When we talk about leadership, people often point to vision, strategy, or charisma. We celebrate leaders who can rally a team, paint a picture of the future, or inspire action with their words.
But if you strip it down to the core, leadership is not just about what a leader can see or say; it’s about justice and fairness. Those two principles shape whether people trust and follow, not only because of what a leader achieves, but also because of how they treat others along the way.
This is where the conversation becomes complicated.
If a leader’s intentions are good, does that excuse their mistakes? It’s an old moral question, but in the world of leadership, it becomes very real. Imagine a leader who distributes resources unevenly but insists it was unintentional, “I only wanted what was best.” Do the good motives soften the impact of the harm done? Or should the measure of leadership be not just what was meant, but what was lived and experienced by others?
We’re inclined to give leaders the benefit of the doubt. When they say, “I meant well”, it resonates with us because intention feels like a window into their character. And yes, intention matters. It reveals values, motivations, and whether a leader truly cares for the people they serve. Leaders who genuinely want to uplift, protect, or empower others usually earn trust, even when their actions miss the mark.
But intention isn’t the whole story. Justice demands more than what is hidden in someone’s heart. Justice looks at outcomes. Fairness is measured by what actually happens, not by what someone hoped would happen. Take the example of a nurse manager who sincerely aims to divide work fairly across a busy hospital ward. Her intention may be pure, but if she consistently ends up overwhelming the same group of staff while others carry less weight, injustice is still present. The fairness that was promised is not the fairness that was delivered.
And here’s the thing: teams don’t live with what a leader meant to do; they live with the consequences of what was actually done. Leaders can say, “Trust me, my motives were good,” but that doesn’t erase fatigue, conflict, or inequity felt on the ground. Intention may explain, but it does not but it does not excuse.
That’s why fairness becomes the truest test of leadership. It shows itself in everyday life: in how opportunities are shared, in how conflicts are resolved and in how accountability is applied. A leader who leans too heavily on good will without checking results risks slipping into a kind of blind confidence, where they value how they see themselves more than how others experience them. Justice, on the other hand, forces leaders out of themselves. It demands they pay attention to impact, to consequences, to the voices of those affected by their choices.

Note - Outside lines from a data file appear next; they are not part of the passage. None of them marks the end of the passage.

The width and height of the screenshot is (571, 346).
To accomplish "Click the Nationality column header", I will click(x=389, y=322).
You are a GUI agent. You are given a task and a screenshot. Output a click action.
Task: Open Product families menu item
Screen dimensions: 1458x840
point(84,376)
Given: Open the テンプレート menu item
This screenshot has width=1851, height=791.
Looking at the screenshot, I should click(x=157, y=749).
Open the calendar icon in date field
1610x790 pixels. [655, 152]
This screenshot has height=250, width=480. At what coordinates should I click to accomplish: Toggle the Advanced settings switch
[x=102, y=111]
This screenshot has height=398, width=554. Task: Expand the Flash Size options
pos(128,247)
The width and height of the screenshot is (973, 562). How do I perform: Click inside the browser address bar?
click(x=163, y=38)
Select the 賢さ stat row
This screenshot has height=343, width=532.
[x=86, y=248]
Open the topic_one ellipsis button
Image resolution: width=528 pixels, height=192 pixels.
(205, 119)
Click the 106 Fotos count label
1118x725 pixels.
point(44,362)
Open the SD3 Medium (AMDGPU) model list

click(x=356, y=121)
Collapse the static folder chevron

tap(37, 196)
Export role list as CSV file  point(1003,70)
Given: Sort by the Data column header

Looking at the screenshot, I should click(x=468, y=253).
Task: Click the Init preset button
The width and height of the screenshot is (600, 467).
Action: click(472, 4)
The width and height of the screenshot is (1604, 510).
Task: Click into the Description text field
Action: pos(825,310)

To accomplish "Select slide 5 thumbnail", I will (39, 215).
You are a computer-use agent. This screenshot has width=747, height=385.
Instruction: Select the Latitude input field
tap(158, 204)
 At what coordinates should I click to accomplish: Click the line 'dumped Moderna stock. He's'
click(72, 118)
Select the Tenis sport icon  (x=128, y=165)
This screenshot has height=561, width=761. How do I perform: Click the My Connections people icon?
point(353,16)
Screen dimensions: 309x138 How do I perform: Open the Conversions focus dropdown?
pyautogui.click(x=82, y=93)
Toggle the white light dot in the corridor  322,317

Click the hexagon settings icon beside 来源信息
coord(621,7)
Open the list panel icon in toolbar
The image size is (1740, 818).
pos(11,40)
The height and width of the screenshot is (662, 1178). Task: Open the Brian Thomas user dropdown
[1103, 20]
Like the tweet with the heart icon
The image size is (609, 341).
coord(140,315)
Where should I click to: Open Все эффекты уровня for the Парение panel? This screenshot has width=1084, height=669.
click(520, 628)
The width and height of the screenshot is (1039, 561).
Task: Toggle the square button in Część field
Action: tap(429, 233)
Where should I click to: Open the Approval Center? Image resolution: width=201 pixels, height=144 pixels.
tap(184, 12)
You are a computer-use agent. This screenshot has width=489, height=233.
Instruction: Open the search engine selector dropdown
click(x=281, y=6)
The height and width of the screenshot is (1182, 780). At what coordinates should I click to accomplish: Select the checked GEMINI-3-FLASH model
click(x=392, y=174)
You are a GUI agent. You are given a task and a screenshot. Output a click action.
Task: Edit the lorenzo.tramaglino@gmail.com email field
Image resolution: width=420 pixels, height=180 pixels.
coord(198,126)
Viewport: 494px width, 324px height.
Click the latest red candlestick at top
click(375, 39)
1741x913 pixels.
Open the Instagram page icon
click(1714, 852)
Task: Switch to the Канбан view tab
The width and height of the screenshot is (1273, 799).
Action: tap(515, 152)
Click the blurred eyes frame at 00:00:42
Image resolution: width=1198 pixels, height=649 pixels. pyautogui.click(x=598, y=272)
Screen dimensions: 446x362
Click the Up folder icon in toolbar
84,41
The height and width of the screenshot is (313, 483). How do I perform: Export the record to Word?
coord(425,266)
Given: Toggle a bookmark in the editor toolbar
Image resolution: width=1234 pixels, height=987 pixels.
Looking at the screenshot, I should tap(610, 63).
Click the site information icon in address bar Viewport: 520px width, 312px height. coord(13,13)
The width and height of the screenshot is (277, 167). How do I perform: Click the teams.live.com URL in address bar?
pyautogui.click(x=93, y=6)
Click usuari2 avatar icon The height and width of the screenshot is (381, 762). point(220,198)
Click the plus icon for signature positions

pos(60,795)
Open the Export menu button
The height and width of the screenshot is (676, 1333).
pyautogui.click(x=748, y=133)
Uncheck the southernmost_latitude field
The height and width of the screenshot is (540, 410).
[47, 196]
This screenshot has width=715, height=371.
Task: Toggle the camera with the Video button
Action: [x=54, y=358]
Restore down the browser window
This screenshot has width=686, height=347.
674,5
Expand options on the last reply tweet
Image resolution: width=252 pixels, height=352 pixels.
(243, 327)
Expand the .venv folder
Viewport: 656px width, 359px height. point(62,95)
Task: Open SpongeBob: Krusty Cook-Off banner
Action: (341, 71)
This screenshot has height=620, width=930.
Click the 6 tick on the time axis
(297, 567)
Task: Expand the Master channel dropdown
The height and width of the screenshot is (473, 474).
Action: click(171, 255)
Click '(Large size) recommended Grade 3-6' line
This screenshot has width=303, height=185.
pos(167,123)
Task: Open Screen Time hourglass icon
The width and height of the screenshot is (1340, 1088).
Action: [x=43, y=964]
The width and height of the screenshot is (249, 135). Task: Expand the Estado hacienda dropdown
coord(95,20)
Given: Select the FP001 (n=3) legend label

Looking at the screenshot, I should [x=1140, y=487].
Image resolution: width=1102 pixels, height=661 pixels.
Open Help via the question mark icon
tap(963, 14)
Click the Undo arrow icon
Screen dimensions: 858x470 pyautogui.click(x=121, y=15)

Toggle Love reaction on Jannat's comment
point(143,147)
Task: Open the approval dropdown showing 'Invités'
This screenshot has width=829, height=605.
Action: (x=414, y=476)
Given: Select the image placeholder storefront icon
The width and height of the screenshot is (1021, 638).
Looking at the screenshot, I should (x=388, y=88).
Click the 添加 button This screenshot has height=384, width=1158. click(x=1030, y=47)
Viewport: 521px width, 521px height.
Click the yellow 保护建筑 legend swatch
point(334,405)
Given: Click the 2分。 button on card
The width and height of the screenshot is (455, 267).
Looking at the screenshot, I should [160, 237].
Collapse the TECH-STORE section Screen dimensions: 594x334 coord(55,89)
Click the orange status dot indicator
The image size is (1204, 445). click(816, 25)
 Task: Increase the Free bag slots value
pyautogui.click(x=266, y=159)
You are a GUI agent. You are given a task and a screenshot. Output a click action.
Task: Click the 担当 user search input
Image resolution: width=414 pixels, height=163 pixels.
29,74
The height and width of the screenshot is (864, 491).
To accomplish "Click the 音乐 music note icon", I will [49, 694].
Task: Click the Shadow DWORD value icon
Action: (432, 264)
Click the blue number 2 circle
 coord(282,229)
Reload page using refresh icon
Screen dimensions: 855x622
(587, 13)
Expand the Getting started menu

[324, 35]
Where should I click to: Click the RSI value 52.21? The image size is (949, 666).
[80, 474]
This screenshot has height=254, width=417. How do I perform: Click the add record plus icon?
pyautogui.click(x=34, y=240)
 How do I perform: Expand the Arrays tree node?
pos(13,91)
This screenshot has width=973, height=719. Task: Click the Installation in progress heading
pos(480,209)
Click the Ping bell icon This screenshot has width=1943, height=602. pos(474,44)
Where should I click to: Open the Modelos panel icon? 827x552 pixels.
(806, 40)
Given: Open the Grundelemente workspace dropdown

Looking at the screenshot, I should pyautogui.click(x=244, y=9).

History offers plenty of cautionary tales. Leaders throughout time have justified questionable choices under the banner of good intentions. Some claimed they were protecting stability, others argued they were defending tradition, and many insisted they were acting for the “greater good.” But history rarely remembers intentions kindly. It remembers outcomes. It remembers whether people were treated fairly, whether justice was served, and whether dignity was preserved.
This doesn’t mean intention is meaningless. In fact, without good intentions, leadership can quickly become manipulative or self-serving.
A leader who aims only for personal gain, even if outcomes occasionally look fair, cannot sustain trust. Intention matters because it guides direction. But fairness matters because it delivers reality.
Think of it as a balance between soil and fruit. Intention is the soil; it nourishes, sets the tone and determines what has the chance to grow. But justice is the fruit, the visible, tangible outcome that people can actually experience. No one can eat good soil; they rely on the fruit. And if the fruit is bitter, no one is comforted by the claim that the soil was rich.
The strongest leaders understand this tension and live within it. They start with good motives, but they don’t stop there. They ask the hard questions: Who benefits from this decision and who loses? Does this action create balance or deepen imbalance? Am I willing to admit when a well-meaning choice has caused harm? And most importantly, am I ready to adjust when fairness is at risk?
This kind of leadership requires humility. It requires leaders to see that their role is not to be judged by what they intended, but by what others experienced under their care. It calls for reflection, for listening, and for the courage to correct course when needed. That humility does not weaken authority; it strengthens it. Because people trust leaders who not only want the best, but who are willing to take responsibility when their actions fall short of fairness.
So, can good intentions justify poor leadership decisions? The honest answer is no, not on their own. Intention may soften judgement, but it does not replace justice. A leader cannot hide behind what they meant to do and ignore the consequences of what they actually did. At the same time, intention should not be dismissed. Without it, leadership becomes mechanical. With it, leadership gains heart. But only when intention is paired with fairness do we see leadership that truly serves.
In the end, good intentions are the soil, but justice is the fruit. Leaders who truly serve cannot rely on one without the other. Because in the end, history won’t measure what they meant to do. It will measure what they actually did.